- 1
- Aanspraak op zorg, aangewezen ingevolge artikel 9a, eerste lid, bestaat slechts indien en gedurende de periode waarvoor het bevoegde indicatieorgaan op een door de verzekerde ingediende aanvraag heeft besloten dat deze naar aard, inhoud en omvang op die zorg is aangewezen. De verzekerde vermeldt bij de aanvraag zijn burgerservicenummer.
- 2
- In afwijking van het eerste lid worden er bij algemene maatregel van bestuur regels gesteld voor gevallen waarin het besluit niet afgewacht kan worden.
- 3
- De aanspraak op andere vormen van zorg dan die zijn aangewezen ingevolge artikel 9a, eerste lid, kan slechts tot gelding worden gebracht voor zover de verzekerde, gelet op zijn behoefte en uit een oogpunt van doelmatige zorgverlening, daarop naar aard, inhoud en omvang redelijkerwijs is aangewezen. Bij of krachtens algemene maatregel van bestuur kan worden geregeld door wie en op welke wijze wordt beoordeeld of de verzekerde aangewezen is op een bepaalde vorm van zorg.
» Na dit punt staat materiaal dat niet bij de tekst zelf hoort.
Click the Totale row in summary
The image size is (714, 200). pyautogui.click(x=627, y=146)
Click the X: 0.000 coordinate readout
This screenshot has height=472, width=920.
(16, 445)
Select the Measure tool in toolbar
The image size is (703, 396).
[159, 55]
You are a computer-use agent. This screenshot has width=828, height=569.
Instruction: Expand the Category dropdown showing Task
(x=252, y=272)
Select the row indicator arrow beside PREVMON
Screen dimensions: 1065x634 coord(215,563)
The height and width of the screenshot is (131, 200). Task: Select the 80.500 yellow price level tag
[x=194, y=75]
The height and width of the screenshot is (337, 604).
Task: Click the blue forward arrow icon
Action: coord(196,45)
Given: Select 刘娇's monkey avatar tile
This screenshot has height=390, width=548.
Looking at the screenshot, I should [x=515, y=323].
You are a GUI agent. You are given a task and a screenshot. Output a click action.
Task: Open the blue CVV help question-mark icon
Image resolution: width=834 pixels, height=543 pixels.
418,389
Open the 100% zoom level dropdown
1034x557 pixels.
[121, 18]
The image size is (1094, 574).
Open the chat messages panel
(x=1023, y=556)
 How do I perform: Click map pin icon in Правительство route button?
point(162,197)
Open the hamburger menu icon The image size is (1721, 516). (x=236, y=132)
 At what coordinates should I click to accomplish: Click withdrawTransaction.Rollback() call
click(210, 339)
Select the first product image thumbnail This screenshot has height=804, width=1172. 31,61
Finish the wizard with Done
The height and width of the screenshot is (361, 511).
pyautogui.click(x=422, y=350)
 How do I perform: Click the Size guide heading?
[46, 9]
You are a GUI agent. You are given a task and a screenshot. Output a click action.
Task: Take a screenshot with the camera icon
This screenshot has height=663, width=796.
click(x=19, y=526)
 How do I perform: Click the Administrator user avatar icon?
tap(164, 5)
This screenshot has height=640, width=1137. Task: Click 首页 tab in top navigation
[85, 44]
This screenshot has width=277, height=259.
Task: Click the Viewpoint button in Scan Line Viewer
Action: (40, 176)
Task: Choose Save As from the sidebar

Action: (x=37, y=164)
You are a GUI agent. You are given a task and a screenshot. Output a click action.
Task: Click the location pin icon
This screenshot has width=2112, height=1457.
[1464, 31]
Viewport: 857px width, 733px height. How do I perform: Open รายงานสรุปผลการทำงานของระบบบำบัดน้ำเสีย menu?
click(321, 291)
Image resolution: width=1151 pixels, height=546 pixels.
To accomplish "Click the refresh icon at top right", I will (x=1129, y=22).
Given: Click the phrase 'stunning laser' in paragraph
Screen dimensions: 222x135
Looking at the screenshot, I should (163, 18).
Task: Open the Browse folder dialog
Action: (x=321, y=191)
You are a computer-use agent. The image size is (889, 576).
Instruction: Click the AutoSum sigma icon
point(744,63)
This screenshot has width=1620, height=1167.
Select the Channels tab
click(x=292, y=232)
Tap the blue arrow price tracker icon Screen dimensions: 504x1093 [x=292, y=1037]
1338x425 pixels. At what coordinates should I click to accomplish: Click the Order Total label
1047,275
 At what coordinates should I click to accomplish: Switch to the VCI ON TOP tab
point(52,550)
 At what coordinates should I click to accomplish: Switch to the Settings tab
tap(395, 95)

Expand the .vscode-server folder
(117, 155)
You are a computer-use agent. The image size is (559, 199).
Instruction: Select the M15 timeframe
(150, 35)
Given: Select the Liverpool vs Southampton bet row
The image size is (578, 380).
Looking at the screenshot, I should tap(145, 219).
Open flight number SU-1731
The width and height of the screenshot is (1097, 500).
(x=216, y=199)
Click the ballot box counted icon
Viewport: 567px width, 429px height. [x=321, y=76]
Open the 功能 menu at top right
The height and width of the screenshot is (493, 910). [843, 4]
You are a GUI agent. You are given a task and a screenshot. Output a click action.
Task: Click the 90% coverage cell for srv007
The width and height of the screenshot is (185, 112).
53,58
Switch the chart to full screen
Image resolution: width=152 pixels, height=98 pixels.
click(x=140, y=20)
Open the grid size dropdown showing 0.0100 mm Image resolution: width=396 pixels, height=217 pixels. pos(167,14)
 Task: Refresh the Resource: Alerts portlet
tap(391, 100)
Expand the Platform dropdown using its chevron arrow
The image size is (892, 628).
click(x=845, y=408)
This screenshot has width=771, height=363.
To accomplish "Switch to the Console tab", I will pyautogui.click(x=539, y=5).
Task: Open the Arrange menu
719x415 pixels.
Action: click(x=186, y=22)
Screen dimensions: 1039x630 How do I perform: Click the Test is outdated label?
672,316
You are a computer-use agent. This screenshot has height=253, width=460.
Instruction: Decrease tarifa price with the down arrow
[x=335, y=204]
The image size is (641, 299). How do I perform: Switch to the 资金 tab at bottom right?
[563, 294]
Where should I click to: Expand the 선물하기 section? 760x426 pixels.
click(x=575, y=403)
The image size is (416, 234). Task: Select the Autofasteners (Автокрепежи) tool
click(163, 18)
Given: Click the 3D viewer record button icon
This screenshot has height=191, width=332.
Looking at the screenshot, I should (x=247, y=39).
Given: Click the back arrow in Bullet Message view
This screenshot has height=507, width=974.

Deze regels zijn zodanig dat wordt gewaarborgd dat de beoordeling onafhankelijk geschiedt.
- 4
- Vervallen.
- 5
- Vervallen.
- 6
- Op het indicatieorgaan, bedoeld in het eerste lid, is, met uitzondering van de bewaartermijn als omschreven in artikel 52, eerste lid, het bepaalde bij of krachtens de artikelen 9bis, tweede tot en met vijfde lid, en 52 van overeenkomstige toepassing met betrekking tot het nemen van het besluit, bedoeld in het eerste lid.